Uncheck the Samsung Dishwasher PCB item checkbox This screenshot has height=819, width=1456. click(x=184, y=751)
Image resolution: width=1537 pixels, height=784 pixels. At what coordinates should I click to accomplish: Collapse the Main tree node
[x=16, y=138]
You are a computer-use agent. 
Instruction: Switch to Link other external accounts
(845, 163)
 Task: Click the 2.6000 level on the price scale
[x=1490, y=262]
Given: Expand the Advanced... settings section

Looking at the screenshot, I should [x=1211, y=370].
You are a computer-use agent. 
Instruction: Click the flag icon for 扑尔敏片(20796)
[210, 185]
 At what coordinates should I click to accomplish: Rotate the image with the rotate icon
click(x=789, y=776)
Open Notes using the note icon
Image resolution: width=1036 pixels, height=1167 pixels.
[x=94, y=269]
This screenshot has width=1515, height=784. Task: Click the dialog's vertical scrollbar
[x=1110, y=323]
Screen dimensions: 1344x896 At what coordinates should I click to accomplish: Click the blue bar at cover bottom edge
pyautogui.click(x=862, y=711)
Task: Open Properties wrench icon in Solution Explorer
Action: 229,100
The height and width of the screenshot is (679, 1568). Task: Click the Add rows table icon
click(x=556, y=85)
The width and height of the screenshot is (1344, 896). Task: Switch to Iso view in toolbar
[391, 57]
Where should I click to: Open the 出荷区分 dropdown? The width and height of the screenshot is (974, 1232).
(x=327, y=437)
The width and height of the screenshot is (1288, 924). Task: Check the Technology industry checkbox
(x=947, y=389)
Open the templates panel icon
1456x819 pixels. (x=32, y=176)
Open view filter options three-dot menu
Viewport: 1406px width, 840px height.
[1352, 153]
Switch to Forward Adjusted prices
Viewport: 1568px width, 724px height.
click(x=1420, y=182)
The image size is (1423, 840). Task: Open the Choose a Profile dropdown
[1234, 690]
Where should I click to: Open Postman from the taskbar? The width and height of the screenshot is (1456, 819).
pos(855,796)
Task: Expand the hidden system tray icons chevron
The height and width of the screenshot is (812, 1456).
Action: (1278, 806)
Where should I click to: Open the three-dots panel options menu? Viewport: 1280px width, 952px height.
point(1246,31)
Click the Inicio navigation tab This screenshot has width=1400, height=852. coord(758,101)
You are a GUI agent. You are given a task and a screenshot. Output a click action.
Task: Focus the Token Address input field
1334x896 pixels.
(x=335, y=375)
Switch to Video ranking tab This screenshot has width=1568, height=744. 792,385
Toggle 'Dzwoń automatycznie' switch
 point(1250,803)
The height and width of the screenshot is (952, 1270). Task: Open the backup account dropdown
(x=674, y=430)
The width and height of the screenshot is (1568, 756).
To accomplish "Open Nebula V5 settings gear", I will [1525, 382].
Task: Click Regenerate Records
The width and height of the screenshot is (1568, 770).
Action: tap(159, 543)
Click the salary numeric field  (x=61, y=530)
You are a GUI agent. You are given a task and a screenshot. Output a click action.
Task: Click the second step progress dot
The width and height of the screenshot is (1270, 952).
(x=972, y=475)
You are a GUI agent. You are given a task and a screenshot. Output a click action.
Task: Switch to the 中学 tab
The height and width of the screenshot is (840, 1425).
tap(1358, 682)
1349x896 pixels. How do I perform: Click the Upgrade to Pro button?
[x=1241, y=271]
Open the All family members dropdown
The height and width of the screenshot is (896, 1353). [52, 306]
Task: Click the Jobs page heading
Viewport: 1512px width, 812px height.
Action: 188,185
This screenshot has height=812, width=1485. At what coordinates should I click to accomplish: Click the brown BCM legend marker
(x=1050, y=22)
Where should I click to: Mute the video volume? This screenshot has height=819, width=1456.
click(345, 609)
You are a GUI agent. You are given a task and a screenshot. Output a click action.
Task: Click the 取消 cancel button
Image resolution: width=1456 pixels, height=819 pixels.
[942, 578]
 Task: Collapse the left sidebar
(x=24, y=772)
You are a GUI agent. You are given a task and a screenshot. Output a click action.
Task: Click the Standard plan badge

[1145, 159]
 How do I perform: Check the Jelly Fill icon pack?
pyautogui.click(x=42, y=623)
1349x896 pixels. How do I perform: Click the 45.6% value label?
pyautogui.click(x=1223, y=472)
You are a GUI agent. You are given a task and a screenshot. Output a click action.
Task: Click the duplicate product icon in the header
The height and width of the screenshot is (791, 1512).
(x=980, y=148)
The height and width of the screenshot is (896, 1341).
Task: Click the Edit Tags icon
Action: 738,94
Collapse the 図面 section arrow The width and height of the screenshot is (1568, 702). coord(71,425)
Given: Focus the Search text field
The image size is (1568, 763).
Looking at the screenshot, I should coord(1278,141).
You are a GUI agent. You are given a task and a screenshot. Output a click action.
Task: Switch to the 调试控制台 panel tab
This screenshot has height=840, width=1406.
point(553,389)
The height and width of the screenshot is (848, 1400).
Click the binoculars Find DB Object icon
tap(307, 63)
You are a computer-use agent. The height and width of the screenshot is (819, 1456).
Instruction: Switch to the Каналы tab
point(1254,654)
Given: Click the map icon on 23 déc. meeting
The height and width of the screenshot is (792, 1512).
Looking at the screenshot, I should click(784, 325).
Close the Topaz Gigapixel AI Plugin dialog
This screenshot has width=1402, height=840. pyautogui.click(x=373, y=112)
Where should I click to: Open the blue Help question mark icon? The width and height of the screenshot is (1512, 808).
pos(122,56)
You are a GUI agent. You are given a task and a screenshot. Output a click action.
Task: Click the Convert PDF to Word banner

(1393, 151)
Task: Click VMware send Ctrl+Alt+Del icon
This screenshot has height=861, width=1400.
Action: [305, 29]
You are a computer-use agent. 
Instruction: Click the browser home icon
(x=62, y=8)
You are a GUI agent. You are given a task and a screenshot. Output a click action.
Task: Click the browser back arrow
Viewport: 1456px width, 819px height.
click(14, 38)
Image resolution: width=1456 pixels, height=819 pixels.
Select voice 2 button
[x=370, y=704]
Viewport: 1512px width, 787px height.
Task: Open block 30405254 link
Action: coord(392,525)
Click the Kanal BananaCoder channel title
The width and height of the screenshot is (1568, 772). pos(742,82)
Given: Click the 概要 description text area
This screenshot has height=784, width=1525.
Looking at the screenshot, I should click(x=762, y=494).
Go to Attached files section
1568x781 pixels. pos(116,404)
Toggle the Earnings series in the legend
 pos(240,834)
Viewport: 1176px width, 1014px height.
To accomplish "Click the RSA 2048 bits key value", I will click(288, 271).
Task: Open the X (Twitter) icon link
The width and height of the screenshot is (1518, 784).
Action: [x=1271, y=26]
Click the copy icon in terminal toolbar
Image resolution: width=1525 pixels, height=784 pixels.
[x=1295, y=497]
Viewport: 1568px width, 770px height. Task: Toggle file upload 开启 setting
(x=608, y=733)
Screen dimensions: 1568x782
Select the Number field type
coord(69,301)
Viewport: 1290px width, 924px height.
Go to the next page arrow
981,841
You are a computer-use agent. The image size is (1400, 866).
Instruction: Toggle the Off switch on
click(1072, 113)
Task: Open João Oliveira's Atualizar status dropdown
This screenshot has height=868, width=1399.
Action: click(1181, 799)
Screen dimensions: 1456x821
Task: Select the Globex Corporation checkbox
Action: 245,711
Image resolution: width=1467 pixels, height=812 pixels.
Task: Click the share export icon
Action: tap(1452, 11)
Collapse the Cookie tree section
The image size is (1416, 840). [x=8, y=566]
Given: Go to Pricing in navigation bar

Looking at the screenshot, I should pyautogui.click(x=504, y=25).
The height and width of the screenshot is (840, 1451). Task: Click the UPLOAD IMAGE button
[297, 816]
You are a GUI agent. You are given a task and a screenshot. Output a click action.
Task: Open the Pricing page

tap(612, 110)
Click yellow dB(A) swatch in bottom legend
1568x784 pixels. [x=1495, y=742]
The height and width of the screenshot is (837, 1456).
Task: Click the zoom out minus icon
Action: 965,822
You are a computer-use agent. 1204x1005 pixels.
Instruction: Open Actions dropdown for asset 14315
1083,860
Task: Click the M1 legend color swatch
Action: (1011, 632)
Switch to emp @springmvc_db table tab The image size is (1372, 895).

=== What the exercise asks ===
Out of the listing above, reproduce exactly the lines from the one with "Task: Click the Convert PDF to Word banner" up to and including the one with "Task: Open João".

=== Task output ===
Task: Click the Convert PDF to Word banner

(1393, 151)
Task: Click VMware send Ctrl+Alt+Del icon
This screenshot has height=861, width=1400.
Action: [305, 29]
You are a computer-use agent. 
Instruction: Click the browser home icon
(x=62, y=8)
You are a GUI agent. You are given a task and a screenshot. Output a click action.
Task: Click the browser back arrow
Viewport: 1456px width, 819px height.
click(14, 38)
Image resolution: width=1456 pixels, height=819 pixels.
Select voice 2 button
[x=370, y=704]
Viewport: 1512px width, 787px height.
Task: Open block 30405254 link
Action: coord(392,525)
Click the Kanal BananaCoder channel title
The width and height of the screenshot is (1568, 772). pos(742,82)
Given: Click the 概要 description text area
This screenshot has height=784, width=1525.
Looking at the screenshot, I should click(x=762, y=494).
Go to Attached files section
1568x781 pixels. pos(116,404)
Toggle the Earnings series in the legend
 pos(240,834)
Viewport: 1176px width, 1014px height.
To accomplish "Click the RSA 2048 bits key value", I will click(288, 271).
Task: Open the X (Twitter) icon link
The width and height of the screenshot is (1518, 784).
Action: [x=1271, y=26]
Click the copy icon in terminal toolbar
Image resolution: width=1525 pixels, height=784 pixels.
[x=1295, y=497]
Viewport: 1568px width, 770px height. Task: Toggle file upload 开启 setting
(x=608, y=733)
Screen dimensions: 1568x782
Select the Number field type
coord(69,301)
Viewport: 1290px width, 924px height.
Go to the next page arrow
981,841
You are a computer-use agent. The image size is (1400, 866).
Instruction: Toggle the Off switch on
click(1072, 113)
Task: Open João Oliveira's Atualizar status dropdown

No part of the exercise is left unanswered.